Fully featured logmanagement-system
- receive logs in ANY logformat
- Converting ogformats to support SIEM requirements
- filtering unwanted logs
- Protecting pipelines from overflooding
Should fully integrate with Qradar and other SIEMs
The following functionality should be available
- buffering (in case of congestion/network outage/component failures)
- filtering (should be possible anywhere in the pipeline)
- logs should be searchable in a database-like datalake
- logs should be stored to cold storage
- encryption of data in transit AND data at rest should be supported
- high availability, system should be able to fully recover from any type of intermittent failure
- Redundancy: components should be replacable without service-degradation.
- Solution should be platform-independent (OS/Hardware agnostic)
- Components must be supported on latest OS/patchlsevels.
- Components should be in active development/support.
- platform should support log-transformation to meet Qradar log-standards
- Each part of the data-pipeline should be auditable/monitorable.
- Multi tenancy
- Proven technology

Design Principles

To limit the possibilities we also decided on some principles the solution should follow:

No java unless thoroughly tested
No docker/containers
No fancy-schmancy python-code.
Run on Linux
both X86/ARM support for key components
Deployable using industry standard deployers (ansible/chef/puppet)
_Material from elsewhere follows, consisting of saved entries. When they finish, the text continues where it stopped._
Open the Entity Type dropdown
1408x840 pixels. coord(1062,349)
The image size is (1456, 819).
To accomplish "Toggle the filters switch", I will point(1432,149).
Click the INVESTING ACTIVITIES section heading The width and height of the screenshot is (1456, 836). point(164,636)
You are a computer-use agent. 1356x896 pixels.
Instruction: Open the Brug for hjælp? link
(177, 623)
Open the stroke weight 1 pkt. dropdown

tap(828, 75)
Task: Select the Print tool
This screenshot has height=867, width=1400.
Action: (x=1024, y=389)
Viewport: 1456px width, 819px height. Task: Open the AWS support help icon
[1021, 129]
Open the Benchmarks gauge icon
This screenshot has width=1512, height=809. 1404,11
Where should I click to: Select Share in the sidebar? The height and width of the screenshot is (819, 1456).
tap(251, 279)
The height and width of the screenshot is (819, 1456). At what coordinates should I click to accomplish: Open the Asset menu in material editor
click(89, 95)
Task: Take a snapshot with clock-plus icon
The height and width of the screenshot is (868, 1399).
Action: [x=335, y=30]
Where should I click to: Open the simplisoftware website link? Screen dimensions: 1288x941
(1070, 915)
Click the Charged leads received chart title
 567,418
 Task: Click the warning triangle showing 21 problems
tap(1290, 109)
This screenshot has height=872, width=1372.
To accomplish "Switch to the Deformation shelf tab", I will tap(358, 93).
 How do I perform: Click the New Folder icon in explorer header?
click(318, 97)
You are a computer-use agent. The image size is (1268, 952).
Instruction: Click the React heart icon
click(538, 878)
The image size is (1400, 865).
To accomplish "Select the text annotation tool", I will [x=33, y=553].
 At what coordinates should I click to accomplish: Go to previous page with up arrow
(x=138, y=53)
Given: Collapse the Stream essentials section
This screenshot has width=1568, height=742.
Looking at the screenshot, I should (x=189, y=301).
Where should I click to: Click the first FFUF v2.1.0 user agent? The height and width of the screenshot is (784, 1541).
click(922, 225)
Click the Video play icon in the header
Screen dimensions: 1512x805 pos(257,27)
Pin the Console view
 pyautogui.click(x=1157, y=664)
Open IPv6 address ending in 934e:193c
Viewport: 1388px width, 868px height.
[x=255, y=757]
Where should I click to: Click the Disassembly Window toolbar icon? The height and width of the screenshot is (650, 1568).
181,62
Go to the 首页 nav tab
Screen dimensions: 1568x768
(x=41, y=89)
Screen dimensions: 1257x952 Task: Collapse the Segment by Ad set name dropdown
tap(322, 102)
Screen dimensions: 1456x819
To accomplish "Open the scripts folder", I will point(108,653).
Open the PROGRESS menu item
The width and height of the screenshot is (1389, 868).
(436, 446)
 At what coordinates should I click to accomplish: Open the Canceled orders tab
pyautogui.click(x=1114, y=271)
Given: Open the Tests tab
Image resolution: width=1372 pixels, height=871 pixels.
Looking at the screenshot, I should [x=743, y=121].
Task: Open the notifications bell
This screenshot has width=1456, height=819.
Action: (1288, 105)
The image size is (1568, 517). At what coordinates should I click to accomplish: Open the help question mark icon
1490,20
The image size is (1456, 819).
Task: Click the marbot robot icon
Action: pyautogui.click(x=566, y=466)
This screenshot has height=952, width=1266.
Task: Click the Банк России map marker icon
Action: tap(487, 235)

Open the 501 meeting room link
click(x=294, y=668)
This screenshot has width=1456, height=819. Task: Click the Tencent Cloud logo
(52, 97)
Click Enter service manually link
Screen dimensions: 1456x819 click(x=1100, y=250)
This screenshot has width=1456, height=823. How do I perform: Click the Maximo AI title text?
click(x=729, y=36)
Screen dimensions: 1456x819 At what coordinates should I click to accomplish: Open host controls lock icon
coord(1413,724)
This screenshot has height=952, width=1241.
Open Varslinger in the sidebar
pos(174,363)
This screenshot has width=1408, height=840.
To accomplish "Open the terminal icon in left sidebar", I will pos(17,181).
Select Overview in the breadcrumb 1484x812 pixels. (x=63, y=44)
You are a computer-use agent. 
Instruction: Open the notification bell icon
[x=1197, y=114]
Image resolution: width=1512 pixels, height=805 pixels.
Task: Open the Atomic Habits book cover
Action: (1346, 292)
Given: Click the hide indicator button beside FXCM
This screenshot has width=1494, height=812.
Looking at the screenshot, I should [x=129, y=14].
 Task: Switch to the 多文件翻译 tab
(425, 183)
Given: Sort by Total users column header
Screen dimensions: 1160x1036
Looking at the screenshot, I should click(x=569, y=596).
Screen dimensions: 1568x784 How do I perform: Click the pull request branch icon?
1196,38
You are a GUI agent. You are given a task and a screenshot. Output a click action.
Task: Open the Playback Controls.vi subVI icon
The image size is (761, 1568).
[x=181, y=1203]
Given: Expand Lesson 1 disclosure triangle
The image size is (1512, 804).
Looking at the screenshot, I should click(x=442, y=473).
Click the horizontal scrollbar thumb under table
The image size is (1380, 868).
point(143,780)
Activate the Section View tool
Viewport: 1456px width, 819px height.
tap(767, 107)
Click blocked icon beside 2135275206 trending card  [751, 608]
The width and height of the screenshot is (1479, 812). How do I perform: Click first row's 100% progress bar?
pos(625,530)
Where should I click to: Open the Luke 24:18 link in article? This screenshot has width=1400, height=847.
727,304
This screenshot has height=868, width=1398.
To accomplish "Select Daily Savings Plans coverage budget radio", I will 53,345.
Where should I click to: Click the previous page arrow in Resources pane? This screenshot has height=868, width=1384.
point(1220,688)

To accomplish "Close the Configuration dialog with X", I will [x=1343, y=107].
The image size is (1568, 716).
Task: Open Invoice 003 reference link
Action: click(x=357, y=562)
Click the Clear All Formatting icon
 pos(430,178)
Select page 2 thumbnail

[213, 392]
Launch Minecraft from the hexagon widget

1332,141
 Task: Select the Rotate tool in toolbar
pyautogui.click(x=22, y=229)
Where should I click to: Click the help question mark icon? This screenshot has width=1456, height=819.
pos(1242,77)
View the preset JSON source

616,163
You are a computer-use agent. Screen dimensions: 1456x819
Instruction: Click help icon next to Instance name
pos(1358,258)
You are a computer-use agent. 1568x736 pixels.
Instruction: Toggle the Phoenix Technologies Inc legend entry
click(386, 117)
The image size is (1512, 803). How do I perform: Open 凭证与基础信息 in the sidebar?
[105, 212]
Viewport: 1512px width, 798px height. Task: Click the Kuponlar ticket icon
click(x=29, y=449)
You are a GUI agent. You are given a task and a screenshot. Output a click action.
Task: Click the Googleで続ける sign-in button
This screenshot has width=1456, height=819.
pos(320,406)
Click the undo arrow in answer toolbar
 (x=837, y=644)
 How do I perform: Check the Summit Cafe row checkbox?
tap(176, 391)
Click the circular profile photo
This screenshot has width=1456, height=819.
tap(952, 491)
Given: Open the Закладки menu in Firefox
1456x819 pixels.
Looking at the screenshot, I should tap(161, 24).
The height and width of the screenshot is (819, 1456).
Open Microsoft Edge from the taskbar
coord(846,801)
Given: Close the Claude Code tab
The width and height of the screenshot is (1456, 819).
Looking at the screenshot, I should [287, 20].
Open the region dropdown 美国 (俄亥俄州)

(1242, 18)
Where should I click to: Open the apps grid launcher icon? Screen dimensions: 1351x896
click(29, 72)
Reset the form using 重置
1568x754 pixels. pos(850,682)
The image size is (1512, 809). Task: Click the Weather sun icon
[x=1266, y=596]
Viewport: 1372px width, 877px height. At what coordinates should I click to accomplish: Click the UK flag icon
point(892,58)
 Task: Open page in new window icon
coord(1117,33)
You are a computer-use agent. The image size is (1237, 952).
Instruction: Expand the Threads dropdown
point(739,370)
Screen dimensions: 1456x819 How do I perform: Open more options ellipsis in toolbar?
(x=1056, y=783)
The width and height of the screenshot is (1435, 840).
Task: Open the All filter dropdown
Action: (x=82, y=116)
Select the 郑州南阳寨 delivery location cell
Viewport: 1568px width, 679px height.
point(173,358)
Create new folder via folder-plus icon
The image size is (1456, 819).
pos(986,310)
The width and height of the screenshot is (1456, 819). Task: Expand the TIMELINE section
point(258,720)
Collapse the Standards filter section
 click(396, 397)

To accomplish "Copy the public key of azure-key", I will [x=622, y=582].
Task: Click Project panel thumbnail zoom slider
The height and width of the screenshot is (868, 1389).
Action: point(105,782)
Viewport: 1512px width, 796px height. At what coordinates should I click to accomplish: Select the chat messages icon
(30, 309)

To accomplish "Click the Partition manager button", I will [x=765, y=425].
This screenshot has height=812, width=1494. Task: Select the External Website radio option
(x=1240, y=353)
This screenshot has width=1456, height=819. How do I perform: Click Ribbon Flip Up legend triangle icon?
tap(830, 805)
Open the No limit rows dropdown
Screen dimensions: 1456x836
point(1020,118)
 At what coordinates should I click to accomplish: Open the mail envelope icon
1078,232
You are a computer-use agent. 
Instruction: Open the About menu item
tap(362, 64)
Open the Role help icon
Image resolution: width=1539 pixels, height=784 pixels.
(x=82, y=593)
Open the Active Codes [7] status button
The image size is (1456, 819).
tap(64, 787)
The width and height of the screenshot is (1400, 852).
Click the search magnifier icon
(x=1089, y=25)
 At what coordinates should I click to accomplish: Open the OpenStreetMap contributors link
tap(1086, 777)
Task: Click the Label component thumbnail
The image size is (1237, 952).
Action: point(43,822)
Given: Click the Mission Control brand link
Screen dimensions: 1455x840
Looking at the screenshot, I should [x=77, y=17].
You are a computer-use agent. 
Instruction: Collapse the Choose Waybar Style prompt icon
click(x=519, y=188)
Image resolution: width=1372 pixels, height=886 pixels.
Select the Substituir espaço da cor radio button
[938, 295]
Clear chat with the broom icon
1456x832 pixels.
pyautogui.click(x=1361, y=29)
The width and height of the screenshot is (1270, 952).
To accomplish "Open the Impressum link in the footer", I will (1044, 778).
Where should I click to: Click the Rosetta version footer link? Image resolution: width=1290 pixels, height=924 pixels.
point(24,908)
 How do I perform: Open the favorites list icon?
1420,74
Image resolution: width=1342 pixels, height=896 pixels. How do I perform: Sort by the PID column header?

Basic pipeline architecture

During each (critical) step data will be written to storage (which will be HA/redundant) to ensure no data will be lost when a critical failure occurs.
The amount of data in memory will be limited as much as possible

Base components

During extensive research and experiences from the past, the following software-stacks have been selected as the preferred components to build the new solution.

Vector (https://vector.dev) As the core log-management core.
Kafka as an high-speed buffering solution
OpenSearch for core data-lake, metrics and dashboarding and datalake alternative
Ansible (deployer for configuration and setup)

Other packages will be selected depending on need or to handle specific use-cases.